MCX disclosed in an exchange filing that it had received a letter from CFMA via Sebi on 27 September, raising concerns about its migration to the new commodity derivative platform (CDP). The regulator informed MCX that the matter involved technical issues that would be discussed in the upcoming Sebi Technical Advisory Committee meeting. Meanwhile, Sebi advised the exchange to put the proposed Go-Live of CDP on hold.
This news initially led to a sharp decline in MCX’s stock price, with it falling 8.7% to ₹1,913.25 during the first hour of trading. However, the stock gradually recovered from its lows and surged to a record high of ₹2,139.95 during the last hour of trading. Ultimately, the stock closed 2.2% lower at ₹2,049.70.
Sebi has instructed MCX and its clearing corporation, Multi Commodity Exchange Clearing Corporation Ltd (MCXCCL), to provide detailed comments on the issues raised by CFMA, along with supporting documents, by 3 October. These submissions will be evaluated by Sebi’s technical advisory committee.
The CFMA’s petition and Sebi’s directive have raised questions about the technical issues raised against the adoption of the Tata Consultancy Services Ltd (TCS) platform, which MCX had planned to migrate to. MCX officials have stated that they are not aware of the specific technical issues raised by CFMA.
The migration to the new platform had already been delayed by a year, during which MCX had to renegotiate contract extensions with 63 Moons Technologies Ltd, a Chennai-registered company. The contract with 63 Moons was initially set to run from October 2014 to September 2022 and included both fixed and variable cost components. However, the TCS platform was expected to offer cost reductions as it would have only a fixed component.
MCX paid ₹60 crore to 63 Moons in the first quarterly extension from October to December 2022, which increased to ₹162 crore over the next two six-month extensions. Ultimately, MCX renegotiated another six-month extension through December for ₹250 crore, leading to market dissatisfaction.
MCX had announced in June that it would try to migrate to the TCS platform before the contract with 63 Moons ended. It later confirmed on 19 September that it would go live with the new platform by 3 October. However, the CFMA’s complaint has further delayed the migration.
The recovery of MCX’s stock price from its daily lows suggests that the market is pricing in the expectation of a resolution to the issue. Analysts believe the stock could rise by another ₹200 to ₹2,250. The closing price of ₹2,049 is seen as a monthly breakout after two years, signaling uncharted territory for the stock.

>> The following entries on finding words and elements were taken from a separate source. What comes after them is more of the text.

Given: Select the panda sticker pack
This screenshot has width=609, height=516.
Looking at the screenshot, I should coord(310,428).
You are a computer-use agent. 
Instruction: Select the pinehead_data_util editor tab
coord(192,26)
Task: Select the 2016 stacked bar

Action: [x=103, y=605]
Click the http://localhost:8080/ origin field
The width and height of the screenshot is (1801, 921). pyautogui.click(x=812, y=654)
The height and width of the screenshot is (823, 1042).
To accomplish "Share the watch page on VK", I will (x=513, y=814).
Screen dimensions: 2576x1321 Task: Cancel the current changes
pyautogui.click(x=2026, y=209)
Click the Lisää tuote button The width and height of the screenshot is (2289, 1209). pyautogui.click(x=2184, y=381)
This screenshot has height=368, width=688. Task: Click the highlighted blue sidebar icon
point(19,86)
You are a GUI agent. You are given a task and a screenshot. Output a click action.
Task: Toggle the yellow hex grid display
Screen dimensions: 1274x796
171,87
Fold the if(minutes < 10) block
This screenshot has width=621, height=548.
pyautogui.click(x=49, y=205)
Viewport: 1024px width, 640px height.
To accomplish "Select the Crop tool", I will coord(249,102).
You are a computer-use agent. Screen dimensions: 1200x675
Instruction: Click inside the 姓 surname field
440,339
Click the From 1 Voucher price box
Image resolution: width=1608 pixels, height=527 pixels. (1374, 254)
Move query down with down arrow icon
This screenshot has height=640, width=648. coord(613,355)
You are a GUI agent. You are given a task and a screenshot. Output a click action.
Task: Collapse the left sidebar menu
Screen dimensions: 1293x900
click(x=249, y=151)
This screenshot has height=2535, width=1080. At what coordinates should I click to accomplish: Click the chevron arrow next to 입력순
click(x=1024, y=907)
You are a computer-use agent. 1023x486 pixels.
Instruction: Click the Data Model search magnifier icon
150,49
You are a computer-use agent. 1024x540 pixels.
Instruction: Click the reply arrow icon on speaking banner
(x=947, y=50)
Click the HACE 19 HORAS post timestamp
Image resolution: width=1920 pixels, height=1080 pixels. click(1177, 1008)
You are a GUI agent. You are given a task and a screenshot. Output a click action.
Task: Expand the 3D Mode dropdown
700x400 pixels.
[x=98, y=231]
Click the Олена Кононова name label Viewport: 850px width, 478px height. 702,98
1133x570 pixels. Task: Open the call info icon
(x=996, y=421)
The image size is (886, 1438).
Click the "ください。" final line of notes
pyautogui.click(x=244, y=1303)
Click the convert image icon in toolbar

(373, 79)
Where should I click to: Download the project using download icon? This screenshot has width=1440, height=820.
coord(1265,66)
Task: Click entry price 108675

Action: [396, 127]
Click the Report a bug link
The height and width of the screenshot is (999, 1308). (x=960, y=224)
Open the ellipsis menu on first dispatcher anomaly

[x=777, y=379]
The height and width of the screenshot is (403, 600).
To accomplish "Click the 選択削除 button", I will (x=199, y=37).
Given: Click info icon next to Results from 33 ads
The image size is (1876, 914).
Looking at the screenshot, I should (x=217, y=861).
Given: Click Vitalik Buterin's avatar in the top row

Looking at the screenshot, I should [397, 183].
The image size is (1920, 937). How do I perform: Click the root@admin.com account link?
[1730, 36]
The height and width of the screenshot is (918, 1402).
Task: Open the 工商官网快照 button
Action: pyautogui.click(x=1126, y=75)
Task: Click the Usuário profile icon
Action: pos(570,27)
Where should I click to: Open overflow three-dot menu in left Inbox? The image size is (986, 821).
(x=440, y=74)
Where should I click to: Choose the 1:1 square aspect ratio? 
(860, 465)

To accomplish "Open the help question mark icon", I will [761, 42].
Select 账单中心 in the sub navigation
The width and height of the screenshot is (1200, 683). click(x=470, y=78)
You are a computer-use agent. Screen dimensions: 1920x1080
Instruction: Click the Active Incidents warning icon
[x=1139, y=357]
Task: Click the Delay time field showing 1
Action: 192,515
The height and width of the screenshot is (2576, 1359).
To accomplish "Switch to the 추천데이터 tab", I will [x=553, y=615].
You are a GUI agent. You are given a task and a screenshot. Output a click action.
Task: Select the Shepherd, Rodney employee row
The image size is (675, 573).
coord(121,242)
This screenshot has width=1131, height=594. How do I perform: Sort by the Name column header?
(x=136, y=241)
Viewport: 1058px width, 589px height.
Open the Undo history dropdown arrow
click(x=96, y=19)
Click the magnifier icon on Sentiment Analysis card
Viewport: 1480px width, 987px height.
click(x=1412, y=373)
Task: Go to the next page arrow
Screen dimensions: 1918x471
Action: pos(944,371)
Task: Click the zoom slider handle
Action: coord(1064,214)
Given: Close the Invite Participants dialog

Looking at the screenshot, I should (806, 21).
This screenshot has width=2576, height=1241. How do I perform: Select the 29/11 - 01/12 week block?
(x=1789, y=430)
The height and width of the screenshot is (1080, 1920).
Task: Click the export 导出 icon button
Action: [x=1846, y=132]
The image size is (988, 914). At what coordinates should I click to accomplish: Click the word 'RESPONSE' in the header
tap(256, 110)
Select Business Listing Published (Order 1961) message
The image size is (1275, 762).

Shyam Sekhar, the founder of ithought Financial Consulting Llp, emphasized that the migration to the TCS platform is a commercial decision that can result in significant cost savings for MCX. He expects the process to be expedited once Sebi’s relevant committee completes its examination of the technical issues raised by CFMA against the TCS platform.
The delay in MCX’s platform migration highlights the challenges and complexities involved in transitioning to new trading systems, especially when technical issues and contractual obligations are at play.